La cheffe de file de La France insoumise, Mathilde Panot, a déclaré ce dimanche 26 avril que son parti participera aux discussions prévues par le gouvernement concernant le projet de loi contre l'antisémitisme. Cette annonce fait suite à un revirement, alors que LFI avait précédemment décliné l'invitation.
« Nous allons y aller parce que nous avons des choses à dire », a affirmé Mathilde Panot lors de l'émission « Questions politiques » diffusée sur France Inter, franceinfo TV et Le Monde. Cependant, elle a accentué que si l'objectif de la loi était de considérer toute critique du gouvernement israélien comme de l'antisémitisme, LFI s'opposera fermement à cette approche.

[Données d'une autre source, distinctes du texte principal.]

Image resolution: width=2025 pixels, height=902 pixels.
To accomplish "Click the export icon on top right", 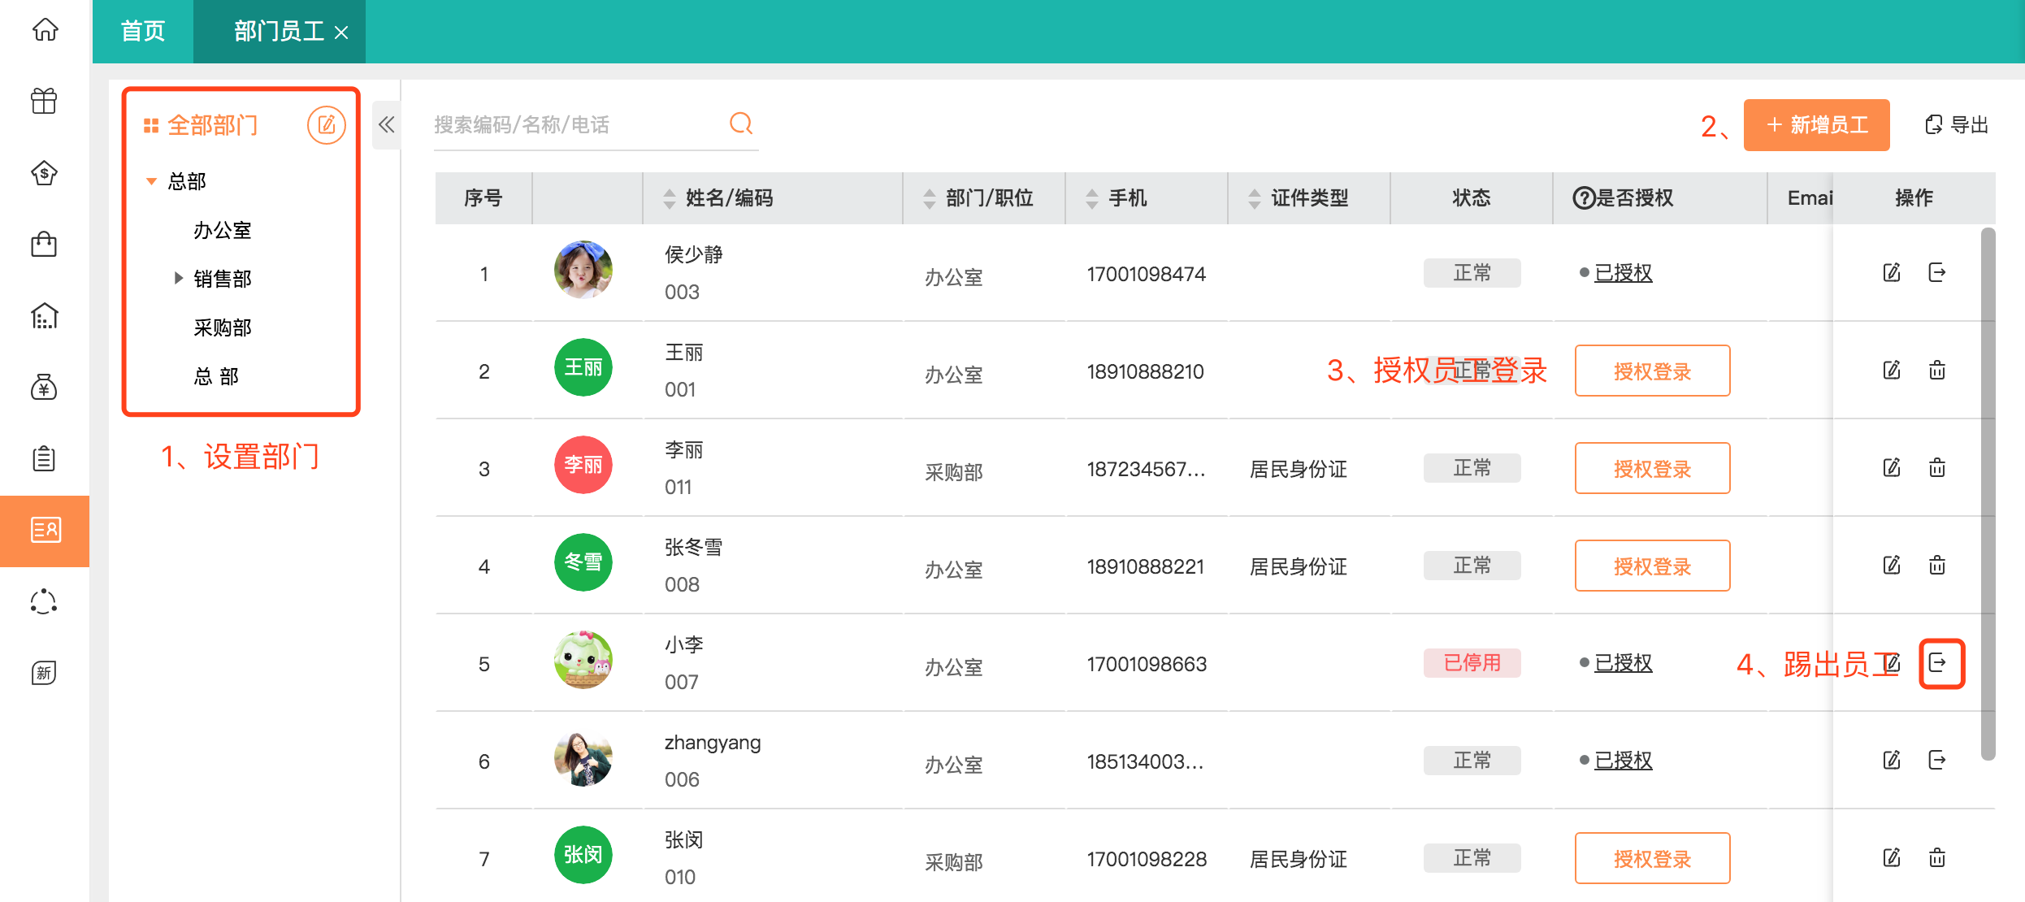I will pyautogui.click(x=1933, y=125).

La proposition de loi portée par Caroline Yadan, conçue pour contrer « les formes renouvelées de l'antisémitisme », a auparavant suscité de vives critiques et a été retirée par les députés Renaissance en milieu de mois. Suite à cela, Aurore Bergé, ministre en charge de la lutte contre les discriminations, a convié les présidents des groupes parlementaires à une réunion afin d’élaborer un nouveau projet, qui sera cette fois-ci initié par le gouvernement.
Aurore Bergé avait précisé sur France 3 que tous les partis avaient répondu présent, sauf La France insoumise, dont l'absence a été jugée prévisible compte tenu de leur stratégie électorale actuelle.
Inquiétude chez LFI
Après l'annonce du projet, Mathilde Panot avait initialement affirmé que LFI ne participerait pas aux discussions. Elle a exprimé des inquiétudes concernant le texte proposé par le gouvernement, en interrogeant notamment sur les implications pour ceux qui appellent à un État binational. « Quel message envoie-t-on à une personne qui rêve d'une telle solution ? Cela serait-il considéré comme un appel à la destruction d'Israël ? Des sanctions seraient-elles envisagées ? », s'est-elle questionnée.
De son côté, Aurore Bergé a assuré qu'il ne s'agira pas simplement de reprendre les travaux de Caroline Yadan, mais bien de proposer une nouvelle loi. Elle espère présenter le texte au Conseil des ministres avant l'été et de le voir adopter en première lecture au Sénat avant la pause estivale.